Dengan enggan, Sinta melirik foto pria itu dari kejauhan. Sambil berdecak kesal, melihat jodohnya yang tidak sesuai dengan kriterianya, macho dan keren. Apa mami dan papi tidak bisa mencarikan pria yang tampan seperti di novel-novel kesukaannya itu?

Ck, pria ini, dilihat dari sedotan saja sudah jelek, apalagi berhadapan muka dengan muka, alamak… dirinya bisa kabur karena takut. Sebenarnya, Sinta tidak pernah berteman dengan seseorang yang menilai orang itu dari segi fisik dan wajahnya. Akan tetapi, ini masalah krusial... untuk masa depannya, kelangsungan benih dari keturunannya. Dan jika bibitnya kurang spesial, maaf saja.. Sinta akan menolak.

"Ini hanya ketemuan saja, kan? Belum tentu harus jadi pasangan, kan?" desak Sinta memastikan, dengan wajah cemberut memandang ke arah mami papinya.

"Kali ini serius, Sinta," jawab maminya yang juga tidak kalah tegas dari papinya.

"Tapi mami," rengek Sinta dengan wajah memelas. "Dilihat dari fotonya saja, sudah pasti bukan seleraku. Bagaimana jika aku tidak cocok dengannya? Apa mami dan papi mau aku bercerai dengannya?"

"Hush, jangan ngomong sembarangan," tegur maminya lembut.

"Dia anak baik, Sinta. Kamu pasti akan cocok dengannya. Dia juga mempunyai keluarga yang baik dan pekerjaan yang mapan," kata Papi Sinta sambil meraih lembar foto yang tergeletak di meja, lalu menjejalkannya ke telapak tangan Sinta, agar putrinya bisa melihat sosok pria itu lebih jelas.

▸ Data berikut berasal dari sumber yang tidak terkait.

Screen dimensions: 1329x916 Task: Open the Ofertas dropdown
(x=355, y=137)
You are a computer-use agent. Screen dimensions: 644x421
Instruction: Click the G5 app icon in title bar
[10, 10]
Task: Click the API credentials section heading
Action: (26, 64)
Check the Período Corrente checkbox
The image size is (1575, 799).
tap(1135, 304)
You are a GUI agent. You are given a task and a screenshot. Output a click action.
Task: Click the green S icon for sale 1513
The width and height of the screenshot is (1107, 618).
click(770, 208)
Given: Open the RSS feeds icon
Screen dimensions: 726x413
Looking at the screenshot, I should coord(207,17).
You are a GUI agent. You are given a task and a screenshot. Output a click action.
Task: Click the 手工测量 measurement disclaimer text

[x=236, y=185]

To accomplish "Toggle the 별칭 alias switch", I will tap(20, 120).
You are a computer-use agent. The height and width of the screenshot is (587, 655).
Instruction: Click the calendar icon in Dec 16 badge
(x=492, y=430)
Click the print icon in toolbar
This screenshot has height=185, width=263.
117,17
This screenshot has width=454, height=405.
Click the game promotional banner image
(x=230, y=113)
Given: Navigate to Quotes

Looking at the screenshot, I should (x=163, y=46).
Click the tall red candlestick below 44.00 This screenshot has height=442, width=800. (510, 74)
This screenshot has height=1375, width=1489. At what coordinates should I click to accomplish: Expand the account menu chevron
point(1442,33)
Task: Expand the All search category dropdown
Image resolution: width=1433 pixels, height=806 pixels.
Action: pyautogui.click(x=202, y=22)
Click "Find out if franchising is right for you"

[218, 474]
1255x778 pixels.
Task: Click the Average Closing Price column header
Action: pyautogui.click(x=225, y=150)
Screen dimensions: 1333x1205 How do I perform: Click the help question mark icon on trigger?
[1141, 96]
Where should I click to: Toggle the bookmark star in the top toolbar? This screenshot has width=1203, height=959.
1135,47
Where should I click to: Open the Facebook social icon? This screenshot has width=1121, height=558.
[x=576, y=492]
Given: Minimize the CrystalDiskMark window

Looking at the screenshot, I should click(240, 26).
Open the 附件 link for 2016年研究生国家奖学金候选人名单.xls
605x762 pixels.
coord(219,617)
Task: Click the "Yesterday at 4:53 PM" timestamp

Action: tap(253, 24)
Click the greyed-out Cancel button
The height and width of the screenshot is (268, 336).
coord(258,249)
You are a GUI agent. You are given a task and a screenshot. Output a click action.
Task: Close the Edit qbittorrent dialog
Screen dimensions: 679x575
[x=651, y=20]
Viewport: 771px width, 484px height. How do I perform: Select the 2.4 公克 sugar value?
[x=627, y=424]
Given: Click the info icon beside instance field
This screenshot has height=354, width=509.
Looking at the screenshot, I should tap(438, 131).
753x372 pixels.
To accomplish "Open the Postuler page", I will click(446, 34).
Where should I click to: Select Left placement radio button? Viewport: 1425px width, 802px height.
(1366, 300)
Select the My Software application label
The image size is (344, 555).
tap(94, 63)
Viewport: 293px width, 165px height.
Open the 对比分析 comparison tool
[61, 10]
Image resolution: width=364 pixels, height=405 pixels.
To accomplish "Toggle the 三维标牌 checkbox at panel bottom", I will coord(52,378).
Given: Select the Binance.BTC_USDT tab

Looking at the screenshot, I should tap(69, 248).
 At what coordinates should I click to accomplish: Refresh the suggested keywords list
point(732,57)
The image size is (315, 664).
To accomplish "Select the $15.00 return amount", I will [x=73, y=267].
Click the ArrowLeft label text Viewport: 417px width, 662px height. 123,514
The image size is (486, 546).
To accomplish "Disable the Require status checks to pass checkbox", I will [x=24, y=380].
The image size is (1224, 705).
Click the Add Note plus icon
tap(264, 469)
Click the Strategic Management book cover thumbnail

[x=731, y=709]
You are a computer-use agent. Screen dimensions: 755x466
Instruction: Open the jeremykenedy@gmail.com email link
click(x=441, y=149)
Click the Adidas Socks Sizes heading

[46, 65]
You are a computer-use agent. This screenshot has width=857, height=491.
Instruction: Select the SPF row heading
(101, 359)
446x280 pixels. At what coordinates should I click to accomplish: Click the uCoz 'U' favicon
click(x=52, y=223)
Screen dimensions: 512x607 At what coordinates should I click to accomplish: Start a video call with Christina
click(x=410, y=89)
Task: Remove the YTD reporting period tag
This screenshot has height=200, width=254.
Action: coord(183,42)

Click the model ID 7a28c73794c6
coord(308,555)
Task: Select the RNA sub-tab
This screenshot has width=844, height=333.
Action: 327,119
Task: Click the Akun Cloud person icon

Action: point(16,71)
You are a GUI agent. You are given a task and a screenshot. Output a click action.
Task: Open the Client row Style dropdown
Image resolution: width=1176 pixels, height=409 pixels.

"Jadi.. papi sudah kenal pria ini?" tanya Sinta yang sekali lagi melirik foto pria jelek itu. Sinta bergidik melihat wajah pria itu, yang seakan sedang tersenyum mengejeknya. Sinta berdecak sebal tanpa henti, karena mendengar papinya memuji-muji pria yang akan dijodohkan padanya.

"Tidak kenal," jawab Pak Sopiyan enteng.

"Haish papi ini," desis Sinta sewot. "Lalu darimana papi tahu kalau pria ini adalah anak baik? Papi, jangan asal comot buat anak gadisnya dong," protes Sinta kesal.

"Mana ada asal comot, Sinta," sela papinya tidak terima dituduh putrinya karena memilihkan pria yang sembarangan. "Dia seorang polisi. Dan tidak ada sejarahnya polisi itu jahat. Semua polisi itu baik," jawab papinya bangga.

"Astaga papi??! Di tipi-tipi itu kan banyak polisi yang jahat," gerutu Sinta sambil memelototkan matanya pada papinya yang menganggap bahwa semua polisi itu baik. Padahal kenyataannya, memang hampir semua polisi itu baik, meski ada segelintir polisi yang menyalahgunakan wewenangnya. Sinta tahu itu, tapi dirinya tidak mau mengakuinya.

"Itu kan di tipi, Sinta," bantah papi keras kepala, tidak mau kalah.

"Sinta, sebenarnya dia ini anak dari teman kantor papi," tambah mami kalem. "Jadi papi sudah mengenal keluarganya dengan baik. Kamu tidak perlu khawatir."

"Weleh-weleh, papi ini kerja kok suka nge-gosip sih," gerutu Sinta cemberut. "Kayak anak cewek saja."

Pak Sopiyan melipat bibirnya ke dalam rongga mulutnya. Jika saja Sinta tahu, bahwa Pak Sopiyan selalu mempromosikan anak gadisnya yang cantik tapi jomblo akut itu pada semua kenalannya di kantor, pasti Sinta akan marah super besar. Tidak akan. Itu tidak akan terjadi. Sinta tidak boleh tahu hal itu. Jadi rahasia ini akan tetap tersimpan dengan aman.

"Pokoknya besok lusa, jam enam pagi, kamu harus ikut mami ke salon Bang Sally," perintah tegas Pak Sopiyan sambil menudingkan jari telunjuknya pada putri semata wayangnya.

"Hah??!"

"Dandan yang cantik,"perintah papinya. "Dan yang paling penting, jangan berpikir untuk kabur."